Text excerpt:
Welcome to theScore's biweekly NBA power rankings, where you'll find roughly 30 words on all 30 teams every other Tuesday throughout the season.
Kevin Durant's first season with the Warriors saw Golden State win 67 games and its second title in three years despite KD missing a quarter of the season. A healthier encore would be frightening.
No collection of star teammates in recent memory - not even the Heatles or last year's Warriors - has tried to combine usage rates as astronomical as OKC's new big three.
Few in history have matched Kawhi Leonard's combination of high-usage, high-efficiency offense with all-world defense, but a season-opening quad injury is concerning in an unforgiving battle for the West's 2-seed.
Depth is an issue, but only a handful of teams can match the Timberwolves' star power. If Minnesota can't end its playoff drought, something's wrong with the water in the Land of 10,000 Lakes.
An Irving-Hayward-Horford trio is impressive, but questions remain about Boston's depth, size, and rebounding, and it will take time for a team bringing back just four holdovers to jell.
The Raptors have shifted toward a more modern, 3-point heavy attack. Whether Toronto has the personnel to make it work will determine whether this high-floor team can raise its ceiling.
Only the Warriors have brought back more of their 2016-17 minutes than the Wizards, who went an East-best 42-20 after a 7-13 start to last season.
Continuity and a star backcourt are on Portland's side in the West playoff race. Not to mention, the Blazers went 14-6 with Jusuf Nurkic in the lineup last season.
The new-look Clippers can surround DeAndre Jordan with four players who can handle the ball and initiate the offense at all times. This is still a playoff team if healthy.

Tasks for this exercise:
1. In the NBA power rankings, how many games did Golden State win in Kevin Durant's first season with the team?
2. Name every player mentioned by name in the NBA power rankings.
The listing that comes next is separate from the NBA power rankings.

Stored records:
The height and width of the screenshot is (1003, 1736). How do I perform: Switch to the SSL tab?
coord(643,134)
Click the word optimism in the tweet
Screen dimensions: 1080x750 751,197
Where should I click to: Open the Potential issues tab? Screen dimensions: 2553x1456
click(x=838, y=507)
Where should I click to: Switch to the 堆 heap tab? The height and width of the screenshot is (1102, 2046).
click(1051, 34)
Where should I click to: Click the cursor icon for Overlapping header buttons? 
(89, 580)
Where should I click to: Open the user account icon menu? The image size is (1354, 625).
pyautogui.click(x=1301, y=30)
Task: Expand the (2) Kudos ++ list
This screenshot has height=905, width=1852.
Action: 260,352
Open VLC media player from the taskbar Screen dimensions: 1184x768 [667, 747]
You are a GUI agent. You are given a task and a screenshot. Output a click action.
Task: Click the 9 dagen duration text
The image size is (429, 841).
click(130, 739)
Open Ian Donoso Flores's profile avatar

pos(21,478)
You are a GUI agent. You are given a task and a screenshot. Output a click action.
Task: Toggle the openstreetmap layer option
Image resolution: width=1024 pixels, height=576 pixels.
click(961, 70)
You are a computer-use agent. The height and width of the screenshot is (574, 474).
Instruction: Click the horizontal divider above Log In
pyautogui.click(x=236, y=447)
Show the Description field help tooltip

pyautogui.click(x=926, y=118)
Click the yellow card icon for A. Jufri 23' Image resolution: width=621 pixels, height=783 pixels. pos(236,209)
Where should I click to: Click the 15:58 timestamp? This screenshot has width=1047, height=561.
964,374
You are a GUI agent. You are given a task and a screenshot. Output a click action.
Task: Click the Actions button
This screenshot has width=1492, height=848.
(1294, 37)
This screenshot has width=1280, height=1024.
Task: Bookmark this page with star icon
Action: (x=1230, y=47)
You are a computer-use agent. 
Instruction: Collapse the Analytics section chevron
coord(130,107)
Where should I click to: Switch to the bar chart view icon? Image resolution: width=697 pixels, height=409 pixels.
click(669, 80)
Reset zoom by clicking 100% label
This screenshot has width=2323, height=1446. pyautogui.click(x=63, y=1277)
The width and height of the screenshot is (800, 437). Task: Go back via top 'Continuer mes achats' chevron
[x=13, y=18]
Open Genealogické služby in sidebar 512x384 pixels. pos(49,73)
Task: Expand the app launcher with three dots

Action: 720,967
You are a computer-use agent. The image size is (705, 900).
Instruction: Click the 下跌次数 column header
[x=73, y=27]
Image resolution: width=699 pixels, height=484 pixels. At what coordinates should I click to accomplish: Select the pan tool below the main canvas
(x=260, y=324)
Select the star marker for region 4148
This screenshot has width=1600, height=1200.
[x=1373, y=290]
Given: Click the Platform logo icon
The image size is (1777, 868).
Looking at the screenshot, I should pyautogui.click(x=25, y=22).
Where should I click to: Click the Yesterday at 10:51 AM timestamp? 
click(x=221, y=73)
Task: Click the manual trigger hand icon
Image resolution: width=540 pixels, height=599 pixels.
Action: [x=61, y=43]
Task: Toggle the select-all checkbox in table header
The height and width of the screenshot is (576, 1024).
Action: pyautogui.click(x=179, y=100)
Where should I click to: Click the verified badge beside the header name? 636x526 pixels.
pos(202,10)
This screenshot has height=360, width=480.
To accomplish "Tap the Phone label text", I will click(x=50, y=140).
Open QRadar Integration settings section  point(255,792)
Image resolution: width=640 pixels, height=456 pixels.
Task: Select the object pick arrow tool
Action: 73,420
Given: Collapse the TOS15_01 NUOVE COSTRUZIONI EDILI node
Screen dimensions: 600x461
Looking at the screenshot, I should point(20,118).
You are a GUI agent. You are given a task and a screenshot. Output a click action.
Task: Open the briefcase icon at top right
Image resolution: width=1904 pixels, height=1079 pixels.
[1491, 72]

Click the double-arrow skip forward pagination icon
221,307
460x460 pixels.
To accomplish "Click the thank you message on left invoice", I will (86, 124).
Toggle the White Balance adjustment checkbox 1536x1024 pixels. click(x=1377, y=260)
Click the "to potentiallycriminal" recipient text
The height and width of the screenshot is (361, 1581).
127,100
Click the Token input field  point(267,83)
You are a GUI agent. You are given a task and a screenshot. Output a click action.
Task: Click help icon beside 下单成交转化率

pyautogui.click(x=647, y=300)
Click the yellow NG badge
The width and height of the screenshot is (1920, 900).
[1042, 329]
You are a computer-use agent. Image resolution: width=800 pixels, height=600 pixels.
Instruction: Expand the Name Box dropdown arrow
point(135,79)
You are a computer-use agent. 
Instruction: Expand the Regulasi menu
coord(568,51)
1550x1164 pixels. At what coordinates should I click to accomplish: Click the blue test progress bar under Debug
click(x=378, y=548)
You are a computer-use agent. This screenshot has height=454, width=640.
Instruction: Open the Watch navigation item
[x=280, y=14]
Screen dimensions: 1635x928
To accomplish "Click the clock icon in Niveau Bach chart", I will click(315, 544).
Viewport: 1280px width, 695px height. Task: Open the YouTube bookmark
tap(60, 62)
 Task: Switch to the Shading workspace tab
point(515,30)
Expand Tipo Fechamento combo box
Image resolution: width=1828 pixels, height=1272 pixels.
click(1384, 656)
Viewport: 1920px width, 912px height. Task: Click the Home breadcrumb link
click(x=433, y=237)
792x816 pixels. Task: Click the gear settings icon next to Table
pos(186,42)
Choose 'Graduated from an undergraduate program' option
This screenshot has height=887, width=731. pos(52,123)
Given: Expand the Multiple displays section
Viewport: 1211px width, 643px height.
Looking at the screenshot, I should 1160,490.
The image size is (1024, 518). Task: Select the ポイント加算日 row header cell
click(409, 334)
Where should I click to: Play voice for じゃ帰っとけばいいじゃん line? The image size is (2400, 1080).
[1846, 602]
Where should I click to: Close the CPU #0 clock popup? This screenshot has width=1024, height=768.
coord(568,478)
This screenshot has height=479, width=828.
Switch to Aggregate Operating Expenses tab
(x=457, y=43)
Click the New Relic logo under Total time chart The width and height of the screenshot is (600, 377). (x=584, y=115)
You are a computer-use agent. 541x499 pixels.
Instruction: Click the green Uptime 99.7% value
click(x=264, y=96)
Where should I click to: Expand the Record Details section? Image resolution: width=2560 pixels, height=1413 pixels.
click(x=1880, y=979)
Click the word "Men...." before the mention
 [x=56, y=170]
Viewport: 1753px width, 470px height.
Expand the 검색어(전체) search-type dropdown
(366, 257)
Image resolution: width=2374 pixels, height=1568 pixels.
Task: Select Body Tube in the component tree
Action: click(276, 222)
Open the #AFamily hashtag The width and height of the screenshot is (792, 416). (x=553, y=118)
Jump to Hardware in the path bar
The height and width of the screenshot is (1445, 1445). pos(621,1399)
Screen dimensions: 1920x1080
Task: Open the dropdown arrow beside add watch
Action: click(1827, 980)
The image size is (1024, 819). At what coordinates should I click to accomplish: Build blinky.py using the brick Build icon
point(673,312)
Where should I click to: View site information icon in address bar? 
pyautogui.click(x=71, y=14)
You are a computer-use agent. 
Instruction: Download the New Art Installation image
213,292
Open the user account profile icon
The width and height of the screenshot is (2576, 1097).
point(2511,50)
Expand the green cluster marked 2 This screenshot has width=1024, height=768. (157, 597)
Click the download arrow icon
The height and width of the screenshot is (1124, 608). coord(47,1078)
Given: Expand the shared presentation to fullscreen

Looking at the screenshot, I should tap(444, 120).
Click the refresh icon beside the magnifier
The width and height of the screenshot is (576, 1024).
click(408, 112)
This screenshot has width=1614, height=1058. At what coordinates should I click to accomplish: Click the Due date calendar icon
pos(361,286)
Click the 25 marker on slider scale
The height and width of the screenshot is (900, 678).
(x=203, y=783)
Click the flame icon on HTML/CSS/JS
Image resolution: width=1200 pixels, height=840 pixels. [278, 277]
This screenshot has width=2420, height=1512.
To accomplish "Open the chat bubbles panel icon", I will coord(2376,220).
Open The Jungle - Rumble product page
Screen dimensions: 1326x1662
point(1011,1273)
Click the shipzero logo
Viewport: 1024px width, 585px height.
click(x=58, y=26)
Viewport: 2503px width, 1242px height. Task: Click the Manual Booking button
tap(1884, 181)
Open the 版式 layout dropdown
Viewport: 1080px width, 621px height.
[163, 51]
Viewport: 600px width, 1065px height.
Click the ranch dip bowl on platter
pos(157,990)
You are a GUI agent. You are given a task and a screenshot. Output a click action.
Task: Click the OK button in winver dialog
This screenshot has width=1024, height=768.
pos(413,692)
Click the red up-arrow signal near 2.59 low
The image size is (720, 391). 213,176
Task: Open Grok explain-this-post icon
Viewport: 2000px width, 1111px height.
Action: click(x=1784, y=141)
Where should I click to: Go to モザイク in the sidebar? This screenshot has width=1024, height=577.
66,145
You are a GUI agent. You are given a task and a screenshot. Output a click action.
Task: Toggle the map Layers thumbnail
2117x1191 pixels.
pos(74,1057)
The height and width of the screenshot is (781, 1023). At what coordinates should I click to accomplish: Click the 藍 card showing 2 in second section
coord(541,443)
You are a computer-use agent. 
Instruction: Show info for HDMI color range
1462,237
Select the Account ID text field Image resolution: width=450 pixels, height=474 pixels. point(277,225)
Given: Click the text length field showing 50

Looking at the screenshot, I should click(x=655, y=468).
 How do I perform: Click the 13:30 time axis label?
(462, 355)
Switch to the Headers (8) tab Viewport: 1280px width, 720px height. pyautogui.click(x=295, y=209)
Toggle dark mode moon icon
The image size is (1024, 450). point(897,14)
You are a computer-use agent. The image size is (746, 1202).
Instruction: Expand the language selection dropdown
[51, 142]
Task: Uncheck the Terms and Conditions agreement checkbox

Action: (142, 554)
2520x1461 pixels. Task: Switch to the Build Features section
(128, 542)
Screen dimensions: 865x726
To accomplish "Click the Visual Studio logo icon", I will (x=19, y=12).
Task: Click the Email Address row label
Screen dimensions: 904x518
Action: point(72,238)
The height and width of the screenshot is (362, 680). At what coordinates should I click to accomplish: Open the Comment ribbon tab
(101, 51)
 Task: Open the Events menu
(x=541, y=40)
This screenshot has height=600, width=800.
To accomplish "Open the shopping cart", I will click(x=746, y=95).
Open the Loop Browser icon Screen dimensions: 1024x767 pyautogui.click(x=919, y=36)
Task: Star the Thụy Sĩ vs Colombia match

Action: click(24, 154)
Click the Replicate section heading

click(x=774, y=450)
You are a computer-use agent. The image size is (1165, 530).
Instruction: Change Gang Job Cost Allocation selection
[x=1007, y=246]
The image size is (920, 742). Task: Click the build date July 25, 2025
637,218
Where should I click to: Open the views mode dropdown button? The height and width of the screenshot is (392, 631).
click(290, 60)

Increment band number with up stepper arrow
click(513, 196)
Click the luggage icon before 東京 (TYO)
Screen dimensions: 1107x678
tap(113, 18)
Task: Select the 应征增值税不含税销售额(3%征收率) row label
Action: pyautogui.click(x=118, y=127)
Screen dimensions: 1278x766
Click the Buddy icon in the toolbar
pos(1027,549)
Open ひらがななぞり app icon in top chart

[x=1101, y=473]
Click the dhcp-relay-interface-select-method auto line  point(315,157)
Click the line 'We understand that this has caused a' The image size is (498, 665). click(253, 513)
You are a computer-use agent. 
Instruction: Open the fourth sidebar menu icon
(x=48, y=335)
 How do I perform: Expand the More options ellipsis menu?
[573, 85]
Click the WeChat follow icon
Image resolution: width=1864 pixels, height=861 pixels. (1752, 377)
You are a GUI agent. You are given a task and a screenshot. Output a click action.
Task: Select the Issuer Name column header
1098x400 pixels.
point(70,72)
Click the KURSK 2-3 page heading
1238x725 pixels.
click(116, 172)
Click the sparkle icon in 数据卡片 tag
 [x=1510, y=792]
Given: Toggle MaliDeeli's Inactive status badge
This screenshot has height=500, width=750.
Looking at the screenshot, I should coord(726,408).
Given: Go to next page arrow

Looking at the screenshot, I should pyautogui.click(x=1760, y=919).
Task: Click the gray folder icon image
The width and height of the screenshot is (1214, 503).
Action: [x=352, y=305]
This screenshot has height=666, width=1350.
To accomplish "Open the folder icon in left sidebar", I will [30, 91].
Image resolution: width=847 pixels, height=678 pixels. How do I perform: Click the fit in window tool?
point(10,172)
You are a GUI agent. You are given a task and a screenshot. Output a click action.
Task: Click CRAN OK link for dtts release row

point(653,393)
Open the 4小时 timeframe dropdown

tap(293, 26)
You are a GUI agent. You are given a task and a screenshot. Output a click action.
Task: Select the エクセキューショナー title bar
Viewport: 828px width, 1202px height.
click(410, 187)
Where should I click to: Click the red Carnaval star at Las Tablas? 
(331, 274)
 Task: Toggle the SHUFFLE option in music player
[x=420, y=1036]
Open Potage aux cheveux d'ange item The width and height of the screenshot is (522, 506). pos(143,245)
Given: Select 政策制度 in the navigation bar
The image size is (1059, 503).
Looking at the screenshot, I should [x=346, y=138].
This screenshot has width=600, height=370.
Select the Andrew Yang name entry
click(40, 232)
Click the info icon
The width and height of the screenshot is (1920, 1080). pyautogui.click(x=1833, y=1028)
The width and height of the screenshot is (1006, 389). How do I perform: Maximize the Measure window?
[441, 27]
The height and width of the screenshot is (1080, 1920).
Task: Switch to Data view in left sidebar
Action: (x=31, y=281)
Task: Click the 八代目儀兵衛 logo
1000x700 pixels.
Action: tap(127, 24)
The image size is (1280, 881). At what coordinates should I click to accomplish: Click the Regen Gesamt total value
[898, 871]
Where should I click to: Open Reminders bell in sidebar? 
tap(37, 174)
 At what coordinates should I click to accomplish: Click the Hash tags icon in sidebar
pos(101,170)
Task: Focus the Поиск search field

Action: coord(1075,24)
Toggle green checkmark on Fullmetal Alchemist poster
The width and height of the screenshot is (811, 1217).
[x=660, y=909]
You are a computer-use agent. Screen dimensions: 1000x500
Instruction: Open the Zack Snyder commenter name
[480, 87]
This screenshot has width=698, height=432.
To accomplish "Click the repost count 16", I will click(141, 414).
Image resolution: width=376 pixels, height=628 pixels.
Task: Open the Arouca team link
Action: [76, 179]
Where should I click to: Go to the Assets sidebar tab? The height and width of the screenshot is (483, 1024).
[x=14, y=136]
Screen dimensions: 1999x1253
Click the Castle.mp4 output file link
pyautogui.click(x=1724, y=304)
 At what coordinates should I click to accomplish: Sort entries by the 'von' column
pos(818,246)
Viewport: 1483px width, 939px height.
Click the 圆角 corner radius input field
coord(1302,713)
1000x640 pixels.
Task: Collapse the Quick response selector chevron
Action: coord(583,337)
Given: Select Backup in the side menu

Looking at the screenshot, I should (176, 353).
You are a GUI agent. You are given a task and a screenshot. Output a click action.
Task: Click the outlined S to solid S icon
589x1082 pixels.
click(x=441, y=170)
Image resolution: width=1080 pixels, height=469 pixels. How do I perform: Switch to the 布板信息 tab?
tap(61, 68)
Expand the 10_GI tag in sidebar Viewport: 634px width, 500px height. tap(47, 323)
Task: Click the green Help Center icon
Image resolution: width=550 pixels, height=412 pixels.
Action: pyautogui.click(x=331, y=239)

Outputs for the tasks:
1. 67 games.

2. Kevin Durant, Kawhi Leonard, Irving, Hayward, Horford, Jusuf Nurkic, DeAndre Jordan